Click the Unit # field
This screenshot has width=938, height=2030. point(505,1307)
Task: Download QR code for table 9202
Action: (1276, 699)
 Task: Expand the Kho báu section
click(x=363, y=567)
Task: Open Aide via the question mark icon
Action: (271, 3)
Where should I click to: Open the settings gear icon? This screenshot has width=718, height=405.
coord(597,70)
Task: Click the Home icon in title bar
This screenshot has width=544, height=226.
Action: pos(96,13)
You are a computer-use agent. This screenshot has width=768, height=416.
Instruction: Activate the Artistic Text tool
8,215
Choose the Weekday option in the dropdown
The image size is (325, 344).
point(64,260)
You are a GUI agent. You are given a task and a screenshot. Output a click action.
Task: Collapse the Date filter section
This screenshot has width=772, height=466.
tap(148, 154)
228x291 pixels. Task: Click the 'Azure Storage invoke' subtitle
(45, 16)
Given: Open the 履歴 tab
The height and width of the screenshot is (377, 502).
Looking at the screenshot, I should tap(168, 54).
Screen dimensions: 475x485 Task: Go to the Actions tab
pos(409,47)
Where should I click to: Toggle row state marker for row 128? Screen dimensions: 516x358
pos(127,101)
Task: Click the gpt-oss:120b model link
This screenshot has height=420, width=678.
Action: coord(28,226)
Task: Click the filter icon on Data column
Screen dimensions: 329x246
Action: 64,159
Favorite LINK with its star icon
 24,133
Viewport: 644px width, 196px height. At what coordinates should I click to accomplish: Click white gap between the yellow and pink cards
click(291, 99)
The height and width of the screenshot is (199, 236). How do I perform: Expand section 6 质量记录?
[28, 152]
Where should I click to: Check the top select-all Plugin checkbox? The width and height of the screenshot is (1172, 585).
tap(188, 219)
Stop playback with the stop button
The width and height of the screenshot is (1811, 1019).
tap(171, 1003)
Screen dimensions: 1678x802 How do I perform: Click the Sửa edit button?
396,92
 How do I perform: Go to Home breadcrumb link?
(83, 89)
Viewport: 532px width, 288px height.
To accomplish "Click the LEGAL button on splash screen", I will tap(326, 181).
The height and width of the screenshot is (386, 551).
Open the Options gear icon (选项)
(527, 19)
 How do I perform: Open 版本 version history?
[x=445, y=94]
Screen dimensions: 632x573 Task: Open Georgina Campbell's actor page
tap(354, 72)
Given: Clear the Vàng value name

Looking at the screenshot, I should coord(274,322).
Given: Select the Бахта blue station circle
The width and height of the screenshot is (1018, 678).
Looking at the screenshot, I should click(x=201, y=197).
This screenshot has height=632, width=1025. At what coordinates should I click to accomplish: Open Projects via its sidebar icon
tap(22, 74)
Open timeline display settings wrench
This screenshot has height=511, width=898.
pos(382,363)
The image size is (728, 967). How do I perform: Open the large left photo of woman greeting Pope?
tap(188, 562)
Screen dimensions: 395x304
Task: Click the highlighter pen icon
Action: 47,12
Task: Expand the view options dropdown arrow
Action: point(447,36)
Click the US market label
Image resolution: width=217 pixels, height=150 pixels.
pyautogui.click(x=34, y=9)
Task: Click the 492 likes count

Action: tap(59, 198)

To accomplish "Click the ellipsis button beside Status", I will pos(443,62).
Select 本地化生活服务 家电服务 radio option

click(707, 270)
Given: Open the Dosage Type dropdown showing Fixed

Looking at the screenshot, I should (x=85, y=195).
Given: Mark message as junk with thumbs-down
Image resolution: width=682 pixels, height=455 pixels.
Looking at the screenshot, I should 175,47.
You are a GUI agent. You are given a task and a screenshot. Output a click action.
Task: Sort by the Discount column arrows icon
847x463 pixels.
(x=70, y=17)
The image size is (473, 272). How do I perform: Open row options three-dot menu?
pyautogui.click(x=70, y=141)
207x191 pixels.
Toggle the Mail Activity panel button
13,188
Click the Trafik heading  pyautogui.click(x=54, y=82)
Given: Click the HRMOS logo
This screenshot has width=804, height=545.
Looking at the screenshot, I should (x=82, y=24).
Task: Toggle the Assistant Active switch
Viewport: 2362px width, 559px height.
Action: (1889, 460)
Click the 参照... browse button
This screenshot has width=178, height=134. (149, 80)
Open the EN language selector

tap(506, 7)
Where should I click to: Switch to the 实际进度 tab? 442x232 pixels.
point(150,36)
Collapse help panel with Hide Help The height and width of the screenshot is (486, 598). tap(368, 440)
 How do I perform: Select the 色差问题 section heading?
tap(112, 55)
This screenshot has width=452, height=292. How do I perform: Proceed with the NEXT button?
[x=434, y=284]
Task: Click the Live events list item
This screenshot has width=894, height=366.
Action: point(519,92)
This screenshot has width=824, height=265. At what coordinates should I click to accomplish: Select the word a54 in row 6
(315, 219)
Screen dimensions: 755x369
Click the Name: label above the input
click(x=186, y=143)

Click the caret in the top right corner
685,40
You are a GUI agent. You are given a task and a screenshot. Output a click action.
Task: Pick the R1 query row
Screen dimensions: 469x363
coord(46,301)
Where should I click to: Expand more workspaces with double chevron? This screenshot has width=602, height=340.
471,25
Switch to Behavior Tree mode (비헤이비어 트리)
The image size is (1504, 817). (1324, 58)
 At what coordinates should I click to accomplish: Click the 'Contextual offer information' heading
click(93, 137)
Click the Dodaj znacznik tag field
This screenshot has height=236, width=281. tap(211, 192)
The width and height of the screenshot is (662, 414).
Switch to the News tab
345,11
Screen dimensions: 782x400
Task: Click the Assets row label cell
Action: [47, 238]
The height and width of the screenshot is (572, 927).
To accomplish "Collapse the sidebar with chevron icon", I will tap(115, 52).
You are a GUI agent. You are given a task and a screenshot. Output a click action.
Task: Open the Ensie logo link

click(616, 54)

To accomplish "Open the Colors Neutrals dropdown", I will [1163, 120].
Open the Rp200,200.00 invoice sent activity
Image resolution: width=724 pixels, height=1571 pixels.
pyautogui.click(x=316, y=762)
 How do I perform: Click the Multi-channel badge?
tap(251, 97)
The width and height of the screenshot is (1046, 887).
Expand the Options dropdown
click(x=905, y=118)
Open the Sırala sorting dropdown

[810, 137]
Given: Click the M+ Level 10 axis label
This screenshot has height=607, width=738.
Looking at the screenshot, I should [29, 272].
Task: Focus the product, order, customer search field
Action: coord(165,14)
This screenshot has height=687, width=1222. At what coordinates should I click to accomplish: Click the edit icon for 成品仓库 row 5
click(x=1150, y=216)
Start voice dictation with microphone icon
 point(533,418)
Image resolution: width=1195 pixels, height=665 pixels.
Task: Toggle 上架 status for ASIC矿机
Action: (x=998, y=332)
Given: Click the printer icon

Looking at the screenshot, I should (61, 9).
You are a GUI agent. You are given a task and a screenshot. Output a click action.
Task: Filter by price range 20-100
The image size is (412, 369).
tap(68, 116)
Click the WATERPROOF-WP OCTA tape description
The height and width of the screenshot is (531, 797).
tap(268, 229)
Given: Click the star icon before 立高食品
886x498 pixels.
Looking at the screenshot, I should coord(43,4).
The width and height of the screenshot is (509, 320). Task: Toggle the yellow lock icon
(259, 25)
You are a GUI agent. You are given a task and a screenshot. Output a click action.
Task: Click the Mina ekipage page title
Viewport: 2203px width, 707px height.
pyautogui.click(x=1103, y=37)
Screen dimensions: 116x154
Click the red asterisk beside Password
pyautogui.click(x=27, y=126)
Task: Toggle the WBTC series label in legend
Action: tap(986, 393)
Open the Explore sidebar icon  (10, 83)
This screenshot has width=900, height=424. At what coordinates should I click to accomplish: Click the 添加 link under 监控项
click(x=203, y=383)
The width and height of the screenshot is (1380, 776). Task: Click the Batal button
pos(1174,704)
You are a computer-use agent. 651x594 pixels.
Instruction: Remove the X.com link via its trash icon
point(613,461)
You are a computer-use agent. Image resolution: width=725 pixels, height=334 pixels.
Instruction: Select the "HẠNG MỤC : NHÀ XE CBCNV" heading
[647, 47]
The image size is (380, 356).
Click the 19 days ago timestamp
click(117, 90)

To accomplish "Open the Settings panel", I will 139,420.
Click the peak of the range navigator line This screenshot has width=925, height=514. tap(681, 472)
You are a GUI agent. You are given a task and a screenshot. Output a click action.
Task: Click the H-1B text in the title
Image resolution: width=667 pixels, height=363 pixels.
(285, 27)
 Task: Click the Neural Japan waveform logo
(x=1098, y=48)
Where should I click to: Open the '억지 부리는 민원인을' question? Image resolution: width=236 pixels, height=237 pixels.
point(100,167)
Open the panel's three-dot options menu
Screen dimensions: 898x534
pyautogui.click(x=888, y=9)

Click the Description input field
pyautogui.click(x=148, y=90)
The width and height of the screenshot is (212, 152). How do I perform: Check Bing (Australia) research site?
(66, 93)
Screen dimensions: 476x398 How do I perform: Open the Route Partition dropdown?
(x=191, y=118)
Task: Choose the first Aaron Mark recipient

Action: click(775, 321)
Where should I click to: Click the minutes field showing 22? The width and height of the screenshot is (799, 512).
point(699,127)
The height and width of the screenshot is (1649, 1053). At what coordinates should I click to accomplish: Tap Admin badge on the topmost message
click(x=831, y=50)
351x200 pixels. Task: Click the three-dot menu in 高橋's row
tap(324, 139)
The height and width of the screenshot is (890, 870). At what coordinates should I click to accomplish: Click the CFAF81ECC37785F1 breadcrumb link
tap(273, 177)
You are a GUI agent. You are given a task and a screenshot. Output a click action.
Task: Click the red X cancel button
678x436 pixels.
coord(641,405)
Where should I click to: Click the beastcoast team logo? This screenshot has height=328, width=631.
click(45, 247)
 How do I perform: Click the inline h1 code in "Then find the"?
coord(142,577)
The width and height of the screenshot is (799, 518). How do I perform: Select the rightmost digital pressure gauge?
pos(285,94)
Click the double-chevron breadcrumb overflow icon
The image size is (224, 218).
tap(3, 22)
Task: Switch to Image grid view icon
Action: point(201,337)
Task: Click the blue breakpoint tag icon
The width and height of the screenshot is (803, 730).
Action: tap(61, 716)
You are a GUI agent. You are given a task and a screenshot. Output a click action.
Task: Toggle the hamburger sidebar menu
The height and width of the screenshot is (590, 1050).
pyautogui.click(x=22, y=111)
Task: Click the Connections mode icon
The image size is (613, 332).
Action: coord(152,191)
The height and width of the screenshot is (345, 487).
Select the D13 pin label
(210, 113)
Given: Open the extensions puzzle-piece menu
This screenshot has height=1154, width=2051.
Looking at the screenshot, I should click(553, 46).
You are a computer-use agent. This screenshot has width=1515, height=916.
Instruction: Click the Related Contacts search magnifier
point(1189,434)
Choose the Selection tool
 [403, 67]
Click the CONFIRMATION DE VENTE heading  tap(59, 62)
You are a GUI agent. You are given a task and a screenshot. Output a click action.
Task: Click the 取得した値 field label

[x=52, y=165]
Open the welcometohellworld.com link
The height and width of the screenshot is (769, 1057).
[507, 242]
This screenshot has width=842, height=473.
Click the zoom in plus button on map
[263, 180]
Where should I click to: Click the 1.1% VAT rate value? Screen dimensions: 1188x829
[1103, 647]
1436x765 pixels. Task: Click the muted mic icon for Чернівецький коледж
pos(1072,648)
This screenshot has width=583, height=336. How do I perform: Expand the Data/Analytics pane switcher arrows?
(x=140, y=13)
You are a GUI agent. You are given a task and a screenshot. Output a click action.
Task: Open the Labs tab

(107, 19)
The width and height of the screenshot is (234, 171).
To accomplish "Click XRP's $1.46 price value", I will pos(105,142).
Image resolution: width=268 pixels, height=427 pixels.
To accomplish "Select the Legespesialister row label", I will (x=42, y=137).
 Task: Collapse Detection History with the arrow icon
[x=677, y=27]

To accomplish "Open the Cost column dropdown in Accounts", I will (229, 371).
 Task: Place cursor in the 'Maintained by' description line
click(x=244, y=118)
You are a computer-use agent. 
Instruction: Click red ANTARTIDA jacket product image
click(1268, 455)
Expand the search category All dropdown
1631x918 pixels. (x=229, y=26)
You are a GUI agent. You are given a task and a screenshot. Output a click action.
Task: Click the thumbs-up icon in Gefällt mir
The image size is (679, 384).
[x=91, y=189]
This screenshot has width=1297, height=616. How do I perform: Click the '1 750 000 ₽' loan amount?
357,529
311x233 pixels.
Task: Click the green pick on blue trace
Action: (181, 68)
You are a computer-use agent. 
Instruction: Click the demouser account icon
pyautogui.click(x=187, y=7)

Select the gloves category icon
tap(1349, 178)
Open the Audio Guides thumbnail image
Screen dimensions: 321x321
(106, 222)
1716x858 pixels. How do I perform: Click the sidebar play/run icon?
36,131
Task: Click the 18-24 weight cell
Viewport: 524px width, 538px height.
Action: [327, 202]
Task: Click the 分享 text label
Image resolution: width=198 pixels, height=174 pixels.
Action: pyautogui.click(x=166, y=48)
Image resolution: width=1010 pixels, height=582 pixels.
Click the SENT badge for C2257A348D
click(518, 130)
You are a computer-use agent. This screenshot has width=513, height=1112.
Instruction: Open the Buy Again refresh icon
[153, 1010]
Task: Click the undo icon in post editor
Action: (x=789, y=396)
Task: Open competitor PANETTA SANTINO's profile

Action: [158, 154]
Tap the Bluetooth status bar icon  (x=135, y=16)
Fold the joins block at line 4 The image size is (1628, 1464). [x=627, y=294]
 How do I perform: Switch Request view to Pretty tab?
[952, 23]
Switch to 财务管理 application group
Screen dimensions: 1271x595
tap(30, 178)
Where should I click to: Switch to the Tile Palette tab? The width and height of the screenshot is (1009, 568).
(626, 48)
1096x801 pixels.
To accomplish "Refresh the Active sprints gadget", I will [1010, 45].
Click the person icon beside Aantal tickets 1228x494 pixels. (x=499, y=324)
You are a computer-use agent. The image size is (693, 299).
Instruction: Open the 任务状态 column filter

· · ·

The task: Return, unchanged, the lines of the items above from the line with "The image size is (380, 356)." to the line with "Click the peak", including both of those lines.

Task response:
The image size is (380, 356).
Click the 19 days ago timestamp
click(117, 90)

To accomplish "Open the Settings panel", I will 139,420.
Click the peak of the range navigator line This screenshot has width=925, height=514. tap(681, 472)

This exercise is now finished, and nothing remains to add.